Plan ahead for another week long appreciation list exercise at some point in the future; maybe 6 weeks from now, or 6 months from now, it doesn’t matter as long as you both agree to it. Don’t let one Appreciation List exercise end without planning when you’ll do the next one!
The Memory List
What to do:
Each of you recalls and writes down five times that you felt truly connected and intimate.
The memories don’t have to be major events. I have a vivid memory of the look of sheer joy on my husband’s face the first time our infant son sneezed (to be clear, it was a completely adorable sneeze). In that terribly brief moment, I had a powerful sense of how deeply my husband loved our new little baby, and how delighted he was to be a father. In the haze of sleepless nights and endless feedings, it was the first time I truly felt parenting intimacy….and clearly it left an impression, because my son is now almost five and still sometimes asks me to tell him the story of how Daddy looked when he first sneezed!
Come together to talk about these times. Make it your goal to truly understand what about this experience resonated with your spouse, and what type or types of intimacy were at play. It could be the case that you both choose the same event, but that you have different reasons that you felt connected at that time. Rather than reflecting on how you felt during this time, focus on listening to what about it was special to your spouse.
Take note of:
- Are there times you both included on your lists? If so, were the types of intimacy that you experienced the same, or were they different?

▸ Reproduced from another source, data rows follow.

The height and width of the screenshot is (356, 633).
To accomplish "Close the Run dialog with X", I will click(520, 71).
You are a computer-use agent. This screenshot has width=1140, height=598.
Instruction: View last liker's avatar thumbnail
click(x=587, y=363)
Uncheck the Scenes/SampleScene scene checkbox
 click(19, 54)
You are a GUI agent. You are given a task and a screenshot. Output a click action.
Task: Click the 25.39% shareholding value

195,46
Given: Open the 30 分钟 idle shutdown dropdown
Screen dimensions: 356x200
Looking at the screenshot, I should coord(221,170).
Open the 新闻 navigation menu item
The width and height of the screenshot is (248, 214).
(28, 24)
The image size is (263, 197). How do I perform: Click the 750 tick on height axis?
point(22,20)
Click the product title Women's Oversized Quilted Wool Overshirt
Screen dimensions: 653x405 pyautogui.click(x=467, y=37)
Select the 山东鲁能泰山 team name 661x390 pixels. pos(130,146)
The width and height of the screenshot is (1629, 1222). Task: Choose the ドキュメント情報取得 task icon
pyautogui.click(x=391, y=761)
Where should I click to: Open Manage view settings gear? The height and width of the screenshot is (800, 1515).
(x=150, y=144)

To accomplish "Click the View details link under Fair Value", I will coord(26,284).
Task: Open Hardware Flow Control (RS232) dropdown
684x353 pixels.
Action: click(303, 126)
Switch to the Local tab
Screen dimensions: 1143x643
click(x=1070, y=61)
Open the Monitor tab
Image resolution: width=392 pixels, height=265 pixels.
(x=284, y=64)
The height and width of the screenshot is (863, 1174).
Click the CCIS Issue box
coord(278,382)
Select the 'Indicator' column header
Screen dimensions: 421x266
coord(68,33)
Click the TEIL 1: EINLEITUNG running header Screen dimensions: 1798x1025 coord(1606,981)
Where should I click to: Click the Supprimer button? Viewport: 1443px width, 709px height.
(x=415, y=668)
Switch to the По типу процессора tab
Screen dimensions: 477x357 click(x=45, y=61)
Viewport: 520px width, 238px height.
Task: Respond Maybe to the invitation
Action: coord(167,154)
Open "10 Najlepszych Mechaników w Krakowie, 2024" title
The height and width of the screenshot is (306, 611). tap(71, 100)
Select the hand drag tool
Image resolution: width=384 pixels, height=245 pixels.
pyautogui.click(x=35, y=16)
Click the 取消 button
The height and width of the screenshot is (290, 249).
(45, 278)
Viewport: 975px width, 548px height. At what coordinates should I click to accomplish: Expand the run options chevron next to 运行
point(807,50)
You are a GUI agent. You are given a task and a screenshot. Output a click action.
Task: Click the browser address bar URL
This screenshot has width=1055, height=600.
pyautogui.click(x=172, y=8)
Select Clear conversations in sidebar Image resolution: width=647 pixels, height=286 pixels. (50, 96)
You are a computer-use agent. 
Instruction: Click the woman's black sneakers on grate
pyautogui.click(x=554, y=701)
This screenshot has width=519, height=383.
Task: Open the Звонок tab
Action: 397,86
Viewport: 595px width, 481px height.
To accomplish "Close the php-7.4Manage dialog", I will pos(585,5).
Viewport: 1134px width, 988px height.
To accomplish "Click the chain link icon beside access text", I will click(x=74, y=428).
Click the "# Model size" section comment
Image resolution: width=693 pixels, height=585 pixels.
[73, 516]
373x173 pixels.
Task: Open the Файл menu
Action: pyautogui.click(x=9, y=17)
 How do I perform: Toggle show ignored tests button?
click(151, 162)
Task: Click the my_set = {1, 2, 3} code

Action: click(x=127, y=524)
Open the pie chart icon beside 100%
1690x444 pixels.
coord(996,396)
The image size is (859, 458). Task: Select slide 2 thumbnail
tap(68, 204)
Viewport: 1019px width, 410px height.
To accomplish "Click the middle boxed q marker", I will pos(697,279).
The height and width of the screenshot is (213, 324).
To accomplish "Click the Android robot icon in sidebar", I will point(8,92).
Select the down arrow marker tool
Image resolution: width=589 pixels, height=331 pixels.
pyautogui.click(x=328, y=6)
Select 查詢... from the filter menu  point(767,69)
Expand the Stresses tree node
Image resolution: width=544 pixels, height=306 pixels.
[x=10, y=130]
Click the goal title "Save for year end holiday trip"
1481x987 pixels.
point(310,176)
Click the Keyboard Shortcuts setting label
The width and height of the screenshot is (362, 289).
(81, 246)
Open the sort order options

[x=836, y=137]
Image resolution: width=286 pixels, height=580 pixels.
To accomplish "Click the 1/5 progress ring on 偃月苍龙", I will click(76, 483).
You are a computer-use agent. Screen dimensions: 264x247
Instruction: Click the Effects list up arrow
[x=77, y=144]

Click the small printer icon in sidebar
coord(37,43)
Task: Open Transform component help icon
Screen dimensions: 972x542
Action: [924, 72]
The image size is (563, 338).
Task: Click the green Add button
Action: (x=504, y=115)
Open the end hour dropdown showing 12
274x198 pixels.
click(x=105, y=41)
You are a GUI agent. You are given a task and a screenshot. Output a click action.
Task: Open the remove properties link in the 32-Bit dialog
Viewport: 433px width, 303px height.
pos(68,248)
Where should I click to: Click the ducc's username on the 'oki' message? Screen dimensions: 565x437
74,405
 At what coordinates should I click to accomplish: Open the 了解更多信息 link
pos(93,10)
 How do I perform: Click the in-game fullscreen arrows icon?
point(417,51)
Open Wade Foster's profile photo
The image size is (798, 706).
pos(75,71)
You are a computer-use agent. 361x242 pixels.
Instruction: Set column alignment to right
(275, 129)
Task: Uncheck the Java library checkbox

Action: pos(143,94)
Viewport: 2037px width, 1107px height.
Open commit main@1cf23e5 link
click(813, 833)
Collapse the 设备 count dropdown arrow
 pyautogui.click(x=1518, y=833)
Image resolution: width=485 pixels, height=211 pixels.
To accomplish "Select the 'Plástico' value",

- Were there times you were surprised that your spouse included?
- Do you see any trends in terms of type of intimacy? Is there one type of intimacy that’s in many of your favorite times? Looking at your first list exercise, these days do you perceive your marriage to be strong in this type of intimacy, or is it an area you’d like to focus on improving?
What next?
Each of you imagine that five years have passed. If you were to do this exercise again, what memories might you have of the past five years that would be deeply intimate for you? Spend time truly visualizing and imagining what those moments might be, and then write down all of the details you can about them. Try to come up with at least five.
Come together with your spouse, and each of you talk about the moments of intimacy you’re hoping to have. Are they likely to happen? What will help them to happen? What barriers stand in the way? Does your spouse have similar hopes, or are theirs different, and how?
Exercises like these can be a simple way to start conversations about the intimacy in your marriage. Understanding what’s working and what’s not working for each of you can help you rekindle the feelings that brought you together in the first place.
I’d love to know if there are other exercises you’ve used to open a dialogue with your spouse about your intimacy!